HAART initiated during primary HIV infection leads to faster and more complete immune reconstitution
17 January 2001. Related: Antiretrovirals.
Patients started on HAART during primary HIV infection experience more rapid and complete immune reconstitution than patients started on HAART later, according to a report published in the December issue of AIDS. Dr. Gilbert R. Kaufmann from St. Vincent’s Hospital in Sydney, Australia, and colleagues carried out a prospective study of 58 treatment-naive individuals who received indinavir or nelfinavir plus two nucleoside reverse transcriptase inhibitors. Twenty-eight patients were diagnosed with primary HIV-1 infection and 30 had chronic infection (no symptoms, positive Western blot and CD4 count <500 cells per microliter).
The study team found that, at 12 months, the median CD4 count increased from 470 to 758 cells per microliter in patients with primary infection compared with an increase from 204 to 310 cells per microliter in chronically infected individuals. Normal levels of CD4 cells were achieved in 93% and 37% of primary and chronically infected individuals, respectively. According to the paper, the increase in numbers of naive and memory T cells was significantly greater in patients with primary HIV-1 infection than in those with chronic infection. In addition, early increases in the numbers of CD4 cells, including naive and memory T cells, were most marked in patients with primary infection, and were attributable to the redistribution of T cells from lymphoid tissue to the peripheral circulation.
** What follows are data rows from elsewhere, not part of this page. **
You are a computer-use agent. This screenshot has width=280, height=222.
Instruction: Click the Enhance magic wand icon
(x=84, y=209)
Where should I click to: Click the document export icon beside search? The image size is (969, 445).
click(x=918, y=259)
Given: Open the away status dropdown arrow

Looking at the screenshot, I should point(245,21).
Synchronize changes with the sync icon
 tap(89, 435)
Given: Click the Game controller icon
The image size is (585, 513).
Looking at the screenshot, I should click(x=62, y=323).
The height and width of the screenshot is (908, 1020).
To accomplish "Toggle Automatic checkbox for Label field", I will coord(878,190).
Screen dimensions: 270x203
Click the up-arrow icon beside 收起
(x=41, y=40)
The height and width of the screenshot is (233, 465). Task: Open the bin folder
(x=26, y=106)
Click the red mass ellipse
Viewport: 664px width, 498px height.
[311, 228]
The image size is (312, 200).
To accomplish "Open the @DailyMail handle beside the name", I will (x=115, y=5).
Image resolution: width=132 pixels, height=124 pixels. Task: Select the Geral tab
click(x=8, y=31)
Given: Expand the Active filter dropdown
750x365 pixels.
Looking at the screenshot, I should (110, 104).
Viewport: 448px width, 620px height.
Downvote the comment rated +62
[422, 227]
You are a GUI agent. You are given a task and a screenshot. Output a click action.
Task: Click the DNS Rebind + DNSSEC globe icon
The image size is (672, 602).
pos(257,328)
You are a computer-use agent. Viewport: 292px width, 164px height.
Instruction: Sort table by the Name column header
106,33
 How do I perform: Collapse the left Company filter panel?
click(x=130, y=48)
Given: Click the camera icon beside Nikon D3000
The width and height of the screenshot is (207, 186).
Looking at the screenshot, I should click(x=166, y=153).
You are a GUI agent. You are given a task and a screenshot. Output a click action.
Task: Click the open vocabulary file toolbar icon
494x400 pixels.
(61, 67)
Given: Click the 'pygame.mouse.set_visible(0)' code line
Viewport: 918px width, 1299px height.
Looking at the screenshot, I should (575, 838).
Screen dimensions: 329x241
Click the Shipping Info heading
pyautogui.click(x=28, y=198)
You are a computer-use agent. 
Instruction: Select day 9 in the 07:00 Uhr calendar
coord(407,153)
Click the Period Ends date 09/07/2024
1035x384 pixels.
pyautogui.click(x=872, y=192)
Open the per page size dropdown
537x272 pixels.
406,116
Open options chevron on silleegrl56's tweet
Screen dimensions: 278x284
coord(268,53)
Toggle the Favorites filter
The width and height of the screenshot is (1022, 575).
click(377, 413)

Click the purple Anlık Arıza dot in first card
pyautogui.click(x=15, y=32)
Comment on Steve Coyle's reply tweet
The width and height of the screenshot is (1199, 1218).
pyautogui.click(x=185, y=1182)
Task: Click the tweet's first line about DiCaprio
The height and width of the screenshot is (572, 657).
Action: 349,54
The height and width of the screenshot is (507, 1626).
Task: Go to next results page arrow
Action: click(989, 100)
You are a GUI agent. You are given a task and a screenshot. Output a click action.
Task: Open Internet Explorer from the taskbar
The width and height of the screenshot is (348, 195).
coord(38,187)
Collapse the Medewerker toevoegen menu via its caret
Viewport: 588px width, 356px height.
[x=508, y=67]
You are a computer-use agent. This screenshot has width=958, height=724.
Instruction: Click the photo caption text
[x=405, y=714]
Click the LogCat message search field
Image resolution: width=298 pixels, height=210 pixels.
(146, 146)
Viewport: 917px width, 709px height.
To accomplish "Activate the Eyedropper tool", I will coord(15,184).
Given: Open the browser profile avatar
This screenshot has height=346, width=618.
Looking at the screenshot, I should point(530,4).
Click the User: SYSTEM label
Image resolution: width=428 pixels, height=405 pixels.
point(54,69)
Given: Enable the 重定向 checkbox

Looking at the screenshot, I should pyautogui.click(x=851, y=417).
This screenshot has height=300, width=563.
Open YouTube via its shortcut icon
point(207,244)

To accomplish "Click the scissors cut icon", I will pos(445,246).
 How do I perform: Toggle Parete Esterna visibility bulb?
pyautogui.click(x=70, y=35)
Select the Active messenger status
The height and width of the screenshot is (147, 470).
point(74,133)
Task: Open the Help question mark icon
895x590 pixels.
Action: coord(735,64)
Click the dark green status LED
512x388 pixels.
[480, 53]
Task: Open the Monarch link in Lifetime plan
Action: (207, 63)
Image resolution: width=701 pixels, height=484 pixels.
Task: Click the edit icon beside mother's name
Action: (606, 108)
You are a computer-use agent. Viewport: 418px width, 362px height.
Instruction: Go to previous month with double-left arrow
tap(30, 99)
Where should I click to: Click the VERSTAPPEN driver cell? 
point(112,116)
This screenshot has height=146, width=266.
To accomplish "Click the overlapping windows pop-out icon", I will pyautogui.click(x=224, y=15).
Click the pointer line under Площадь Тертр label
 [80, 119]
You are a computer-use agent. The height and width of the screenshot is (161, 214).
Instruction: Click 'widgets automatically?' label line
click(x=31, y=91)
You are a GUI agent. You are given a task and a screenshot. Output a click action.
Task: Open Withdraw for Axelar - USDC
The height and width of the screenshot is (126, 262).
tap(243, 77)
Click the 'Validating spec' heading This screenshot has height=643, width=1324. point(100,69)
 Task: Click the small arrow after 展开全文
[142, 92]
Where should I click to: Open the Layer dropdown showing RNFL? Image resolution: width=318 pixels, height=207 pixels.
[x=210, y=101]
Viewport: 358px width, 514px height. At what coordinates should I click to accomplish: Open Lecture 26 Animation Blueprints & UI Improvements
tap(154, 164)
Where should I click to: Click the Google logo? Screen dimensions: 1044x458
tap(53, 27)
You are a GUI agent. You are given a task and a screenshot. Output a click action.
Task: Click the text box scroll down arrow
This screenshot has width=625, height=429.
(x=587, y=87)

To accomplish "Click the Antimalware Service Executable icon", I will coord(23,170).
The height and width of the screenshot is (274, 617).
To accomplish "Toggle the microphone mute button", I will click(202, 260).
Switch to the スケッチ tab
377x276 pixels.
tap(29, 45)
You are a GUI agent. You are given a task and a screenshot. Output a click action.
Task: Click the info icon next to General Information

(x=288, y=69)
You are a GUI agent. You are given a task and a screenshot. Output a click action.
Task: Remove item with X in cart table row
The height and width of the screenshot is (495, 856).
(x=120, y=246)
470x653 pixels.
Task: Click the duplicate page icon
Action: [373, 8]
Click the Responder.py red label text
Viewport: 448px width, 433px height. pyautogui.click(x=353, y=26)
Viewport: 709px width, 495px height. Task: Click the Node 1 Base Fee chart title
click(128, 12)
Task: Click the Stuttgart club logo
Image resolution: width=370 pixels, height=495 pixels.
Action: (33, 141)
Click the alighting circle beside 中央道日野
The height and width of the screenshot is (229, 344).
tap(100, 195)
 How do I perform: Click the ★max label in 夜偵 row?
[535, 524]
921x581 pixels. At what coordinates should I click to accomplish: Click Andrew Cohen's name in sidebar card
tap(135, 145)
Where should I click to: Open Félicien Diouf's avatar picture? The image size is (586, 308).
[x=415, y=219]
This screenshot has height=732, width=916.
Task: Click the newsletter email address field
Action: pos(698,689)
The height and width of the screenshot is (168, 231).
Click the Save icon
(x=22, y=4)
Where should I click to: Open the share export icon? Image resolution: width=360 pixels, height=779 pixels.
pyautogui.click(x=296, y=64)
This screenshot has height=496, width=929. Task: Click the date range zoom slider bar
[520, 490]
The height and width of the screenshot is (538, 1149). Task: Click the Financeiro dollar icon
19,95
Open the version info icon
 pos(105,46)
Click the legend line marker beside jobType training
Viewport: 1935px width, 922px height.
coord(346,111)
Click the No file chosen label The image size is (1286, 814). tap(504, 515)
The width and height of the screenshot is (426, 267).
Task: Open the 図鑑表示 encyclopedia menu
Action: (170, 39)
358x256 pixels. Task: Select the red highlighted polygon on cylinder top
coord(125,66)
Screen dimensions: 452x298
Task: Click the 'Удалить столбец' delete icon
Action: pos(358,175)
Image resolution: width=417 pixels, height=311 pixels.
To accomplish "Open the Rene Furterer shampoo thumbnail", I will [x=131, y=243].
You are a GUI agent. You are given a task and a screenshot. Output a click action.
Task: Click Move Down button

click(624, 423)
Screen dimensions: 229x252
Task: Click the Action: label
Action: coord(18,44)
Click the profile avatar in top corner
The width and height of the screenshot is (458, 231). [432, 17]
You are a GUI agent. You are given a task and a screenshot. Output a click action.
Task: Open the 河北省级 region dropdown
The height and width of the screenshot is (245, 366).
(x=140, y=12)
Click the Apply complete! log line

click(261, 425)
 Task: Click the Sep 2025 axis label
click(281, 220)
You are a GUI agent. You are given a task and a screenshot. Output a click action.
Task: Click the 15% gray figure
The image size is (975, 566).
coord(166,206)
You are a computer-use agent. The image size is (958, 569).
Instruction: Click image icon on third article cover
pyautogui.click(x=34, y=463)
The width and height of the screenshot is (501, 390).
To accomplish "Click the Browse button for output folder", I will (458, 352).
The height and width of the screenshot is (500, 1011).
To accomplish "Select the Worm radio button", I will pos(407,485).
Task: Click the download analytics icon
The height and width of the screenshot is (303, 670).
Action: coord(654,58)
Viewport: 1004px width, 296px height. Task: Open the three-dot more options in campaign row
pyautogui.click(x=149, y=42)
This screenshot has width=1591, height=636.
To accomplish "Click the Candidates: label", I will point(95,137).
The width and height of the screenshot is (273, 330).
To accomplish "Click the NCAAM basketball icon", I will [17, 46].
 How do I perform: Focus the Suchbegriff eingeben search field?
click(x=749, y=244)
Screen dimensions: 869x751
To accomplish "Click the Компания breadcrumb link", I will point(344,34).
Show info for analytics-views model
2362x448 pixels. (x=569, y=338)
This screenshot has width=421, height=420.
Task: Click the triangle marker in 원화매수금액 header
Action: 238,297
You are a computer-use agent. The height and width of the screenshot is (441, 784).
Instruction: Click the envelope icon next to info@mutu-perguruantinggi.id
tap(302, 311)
The study investigators note that levels of activated CD4 and CD8 cells declined during follow up in both cohorts, but were higher in chronically infected patients, suggesting that viral replication was “not well controlled” in this patient population. In light of their findings, Dr. Kaufmann’s team concludes that immune reconstitution is more rapid and complete in patients with primary HIV-1 infection. They note, however, that longer follow up will be required to determine whether enhanced immunological recovery translates into improved long-term outcome.
Ref: AIDS 2000; 14:2643-2651.
Source: Reuters Health